Arrange the data as a numbered list, starting with its first line and going on through the line containing "Action: point(890,167)". Omit any blank lines.
# Supplied data start
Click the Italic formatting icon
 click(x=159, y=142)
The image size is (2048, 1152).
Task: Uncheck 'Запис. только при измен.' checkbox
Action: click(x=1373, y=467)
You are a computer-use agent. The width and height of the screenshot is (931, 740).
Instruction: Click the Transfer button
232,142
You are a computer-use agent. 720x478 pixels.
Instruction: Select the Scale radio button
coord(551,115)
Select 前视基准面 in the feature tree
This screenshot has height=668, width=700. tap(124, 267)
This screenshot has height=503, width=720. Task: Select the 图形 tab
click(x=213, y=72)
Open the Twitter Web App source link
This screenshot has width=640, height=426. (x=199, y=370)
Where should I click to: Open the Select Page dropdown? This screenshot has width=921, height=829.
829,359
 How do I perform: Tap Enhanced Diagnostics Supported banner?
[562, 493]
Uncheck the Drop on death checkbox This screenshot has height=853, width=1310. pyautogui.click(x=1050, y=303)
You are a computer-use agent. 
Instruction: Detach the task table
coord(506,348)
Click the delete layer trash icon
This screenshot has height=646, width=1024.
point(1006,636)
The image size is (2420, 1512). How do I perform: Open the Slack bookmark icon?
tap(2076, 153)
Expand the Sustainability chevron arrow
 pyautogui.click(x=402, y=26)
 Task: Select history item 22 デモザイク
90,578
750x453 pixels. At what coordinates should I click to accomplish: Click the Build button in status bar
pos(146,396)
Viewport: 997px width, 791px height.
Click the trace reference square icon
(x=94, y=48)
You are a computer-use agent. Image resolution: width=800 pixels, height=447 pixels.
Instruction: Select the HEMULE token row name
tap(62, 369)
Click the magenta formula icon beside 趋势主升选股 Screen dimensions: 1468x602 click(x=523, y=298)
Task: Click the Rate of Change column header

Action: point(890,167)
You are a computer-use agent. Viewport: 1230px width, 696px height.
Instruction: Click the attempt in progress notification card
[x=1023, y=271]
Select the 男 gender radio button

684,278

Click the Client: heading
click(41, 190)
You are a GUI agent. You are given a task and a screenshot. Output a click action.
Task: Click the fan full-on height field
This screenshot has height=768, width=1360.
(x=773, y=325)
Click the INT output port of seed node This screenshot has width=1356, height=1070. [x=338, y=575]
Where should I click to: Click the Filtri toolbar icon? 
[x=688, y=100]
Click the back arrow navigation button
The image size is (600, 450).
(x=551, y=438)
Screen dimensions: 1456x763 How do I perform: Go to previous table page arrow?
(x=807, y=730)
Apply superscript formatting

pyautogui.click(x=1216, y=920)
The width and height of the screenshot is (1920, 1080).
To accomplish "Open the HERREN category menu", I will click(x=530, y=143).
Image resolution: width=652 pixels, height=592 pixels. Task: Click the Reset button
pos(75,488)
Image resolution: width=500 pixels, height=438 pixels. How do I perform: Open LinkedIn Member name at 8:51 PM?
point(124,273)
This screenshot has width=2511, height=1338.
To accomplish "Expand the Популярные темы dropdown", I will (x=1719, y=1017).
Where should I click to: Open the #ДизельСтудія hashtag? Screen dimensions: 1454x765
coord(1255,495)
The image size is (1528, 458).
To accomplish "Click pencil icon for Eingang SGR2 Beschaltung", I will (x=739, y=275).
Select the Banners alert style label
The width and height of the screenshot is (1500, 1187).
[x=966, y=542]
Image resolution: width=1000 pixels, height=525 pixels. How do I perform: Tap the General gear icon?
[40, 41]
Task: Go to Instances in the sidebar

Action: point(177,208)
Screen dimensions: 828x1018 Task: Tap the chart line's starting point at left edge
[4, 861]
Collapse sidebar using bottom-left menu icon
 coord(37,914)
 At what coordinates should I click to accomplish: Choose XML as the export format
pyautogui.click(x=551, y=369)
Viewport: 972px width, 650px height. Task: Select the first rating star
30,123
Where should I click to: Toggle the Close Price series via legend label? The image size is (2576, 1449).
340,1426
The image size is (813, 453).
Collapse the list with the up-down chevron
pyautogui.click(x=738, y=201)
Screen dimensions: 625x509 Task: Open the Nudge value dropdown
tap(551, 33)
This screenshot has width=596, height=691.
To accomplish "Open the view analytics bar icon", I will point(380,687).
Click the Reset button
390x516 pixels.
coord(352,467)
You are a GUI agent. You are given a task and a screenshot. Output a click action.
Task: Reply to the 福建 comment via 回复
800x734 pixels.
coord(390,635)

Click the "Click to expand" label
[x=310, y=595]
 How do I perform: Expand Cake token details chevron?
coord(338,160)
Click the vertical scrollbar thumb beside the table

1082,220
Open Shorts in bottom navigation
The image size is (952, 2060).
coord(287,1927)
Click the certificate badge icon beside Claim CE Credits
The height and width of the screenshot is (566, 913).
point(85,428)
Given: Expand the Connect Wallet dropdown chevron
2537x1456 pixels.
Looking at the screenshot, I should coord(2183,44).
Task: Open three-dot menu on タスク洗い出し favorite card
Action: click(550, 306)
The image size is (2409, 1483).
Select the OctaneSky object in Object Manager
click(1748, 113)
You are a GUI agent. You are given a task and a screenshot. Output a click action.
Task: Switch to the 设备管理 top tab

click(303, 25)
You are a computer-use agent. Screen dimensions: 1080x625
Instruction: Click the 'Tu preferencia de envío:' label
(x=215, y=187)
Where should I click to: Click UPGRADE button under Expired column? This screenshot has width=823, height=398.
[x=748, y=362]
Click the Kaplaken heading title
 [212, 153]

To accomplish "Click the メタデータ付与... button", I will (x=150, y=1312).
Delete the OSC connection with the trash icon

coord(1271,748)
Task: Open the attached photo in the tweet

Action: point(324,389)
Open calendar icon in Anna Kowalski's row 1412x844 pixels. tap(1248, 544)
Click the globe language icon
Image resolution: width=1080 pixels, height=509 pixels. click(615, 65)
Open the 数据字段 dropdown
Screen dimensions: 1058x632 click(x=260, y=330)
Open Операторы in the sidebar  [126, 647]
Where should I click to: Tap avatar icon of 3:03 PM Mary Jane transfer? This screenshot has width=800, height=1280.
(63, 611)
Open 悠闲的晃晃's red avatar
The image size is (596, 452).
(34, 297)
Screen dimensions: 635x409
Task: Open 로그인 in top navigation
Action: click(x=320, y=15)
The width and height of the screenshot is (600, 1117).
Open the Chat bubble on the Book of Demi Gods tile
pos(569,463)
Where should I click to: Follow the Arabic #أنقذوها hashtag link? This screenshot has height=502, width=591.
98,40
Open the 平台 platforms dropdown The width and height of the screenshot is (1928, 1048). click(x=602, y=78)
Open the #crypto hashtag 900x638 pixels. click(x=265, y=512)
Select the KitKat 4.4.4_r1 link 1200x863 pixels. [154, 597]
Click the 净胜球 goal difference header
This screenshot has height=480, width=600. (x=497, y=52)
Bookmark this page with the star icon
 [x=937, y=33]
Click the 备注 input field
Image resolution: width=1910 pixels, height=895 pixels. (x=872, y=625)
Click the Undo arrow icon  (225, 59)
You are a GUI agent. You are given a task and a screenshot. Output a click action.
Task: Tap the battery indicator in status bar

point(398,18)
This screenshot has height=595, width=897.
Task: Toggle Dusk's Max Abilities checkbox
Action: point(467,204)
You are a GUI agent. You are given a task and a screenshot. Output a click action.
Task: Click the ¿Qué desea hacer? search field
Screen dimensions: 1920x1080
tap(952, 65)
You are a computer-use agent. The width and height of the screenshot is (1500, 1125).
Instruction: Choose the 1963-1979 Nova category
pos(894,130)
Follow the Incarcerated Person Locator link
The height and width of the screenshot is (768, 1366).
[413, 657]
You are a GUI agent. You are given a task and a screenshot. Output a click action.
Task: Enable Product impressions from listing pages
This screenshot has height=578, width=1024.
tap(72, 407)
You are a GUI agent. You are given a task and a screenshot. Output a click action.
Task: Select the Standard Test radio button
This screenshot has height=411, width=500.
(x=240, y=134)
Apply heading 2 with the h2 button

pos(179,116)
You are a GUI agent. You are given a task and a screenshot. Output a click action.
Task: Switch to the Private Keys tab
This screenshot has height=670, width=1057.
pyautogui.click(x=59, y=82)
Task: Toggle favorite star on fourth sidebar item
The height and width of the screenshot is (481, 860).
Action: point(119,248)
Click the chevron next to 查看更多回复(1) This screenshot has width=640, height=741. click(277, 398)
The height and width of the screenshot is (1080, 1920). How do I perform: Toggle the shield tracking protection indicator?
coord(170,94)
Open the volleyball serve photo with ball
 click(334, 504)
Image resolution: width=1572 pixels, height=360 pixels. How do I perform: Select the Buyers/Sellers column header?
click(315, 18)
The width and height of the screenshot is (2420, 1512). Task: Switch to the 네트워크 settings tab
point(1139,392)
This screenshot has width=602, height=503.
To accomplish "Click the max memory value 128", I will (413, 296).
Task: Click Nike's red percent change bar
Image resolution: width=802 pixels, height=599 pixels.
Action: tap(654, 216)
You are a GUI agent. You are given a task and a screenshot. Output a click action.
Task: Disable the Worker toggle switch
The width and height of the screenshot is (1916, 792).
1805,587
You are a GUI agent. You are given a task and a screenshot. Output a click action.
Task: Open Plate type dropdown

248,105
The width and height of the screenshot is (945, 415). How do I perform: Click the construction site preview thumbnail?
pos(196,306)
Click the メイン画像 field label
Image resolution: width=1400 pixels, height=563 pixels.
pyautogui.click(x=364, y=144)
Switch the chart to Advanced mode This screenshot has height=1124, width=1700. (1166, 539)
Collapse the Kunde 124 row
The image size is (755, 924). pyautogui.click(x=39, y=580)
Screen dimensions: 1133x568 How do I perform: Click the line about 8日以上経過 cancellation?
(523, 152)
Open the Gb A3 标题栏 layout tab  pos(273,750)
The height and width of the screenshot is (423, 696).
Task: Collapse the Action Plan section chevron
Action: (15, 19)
# Supplied data end
(Task response)
1. Click the Italic formatting icon
2.  click(x=159, y=142)
3. The image size is (2048, 1152).
4. Task: Uncheck 'Запис. только при измен.' checkbox
5. Action: click(x=1373, y=467)
6. You are a computer-use agent. The width and height of the screenshot is (931, 740).
7. Instruction: Click the Transfer button
8. 232,142
9. You are a computer-use agent. 720x478 pixels.
10. Instruction: Select the Scale radio button
11. coord(551,115)
12. Select 前视基准面 in the feature tree
13. This screenshot has height=668, width=700. tap(124, 267)
14. This screenshot has height=503, width=720. Task: Select the 图形 tab
15. click(x=213, y=72)
16. Open the Twitter Web App source link
17. This screenshot has width=640, height=426. (x=199, y=370)
18. Where should I click to: Open the Select Page dropdown? This screenshot has width=921, height=829.
19. 829,359
20.  How do I perform: Tap Enhanced Diagnostics Supported banner?
21. [562, 493]
22. Uncheck the Drop on death checkbox This screenshot has height=853, width=1310. pyautogui.click(x=1050, y=303)
23. You are a computer-use agent. 
24. Instruction: Detach the task table
25. coord(506,348)
26. Click the delete layer trash icon
27. This screenshot has height=646, width=1024.
28. point(1006,636)
29. The image size is (2420, 1512). How do I perform: Open the Slack bookmark icon?
30. tap(2076, 153)
31. Expand the Sustainability chevron arrow
32.  pyautogui.click(x=402, y=26)
33.  Task: Select history item 22 デモザイク
34. 90,578
35. 750x453 pixels. At what coordinates should I click to accomplish: Click the Build button in status bar
36. pos(146,396)
37. Viewport: 997px width, 791px height.
38. Click the trace reference square icon
39. (x=94, y=48)
40. You are a computer-use agent. Image resolution: width=800 pixels, height=447 pixels.
41. Instruction: Select the HEMULE token row name
42. tap(62, 369)
43. Click the magenta formula icon beside 趋势主升选股 Screen dimensions: 1468x602 click(x=523, y=298)
44. Task: Click the Rate of Change column header
45. Action: point(890,167)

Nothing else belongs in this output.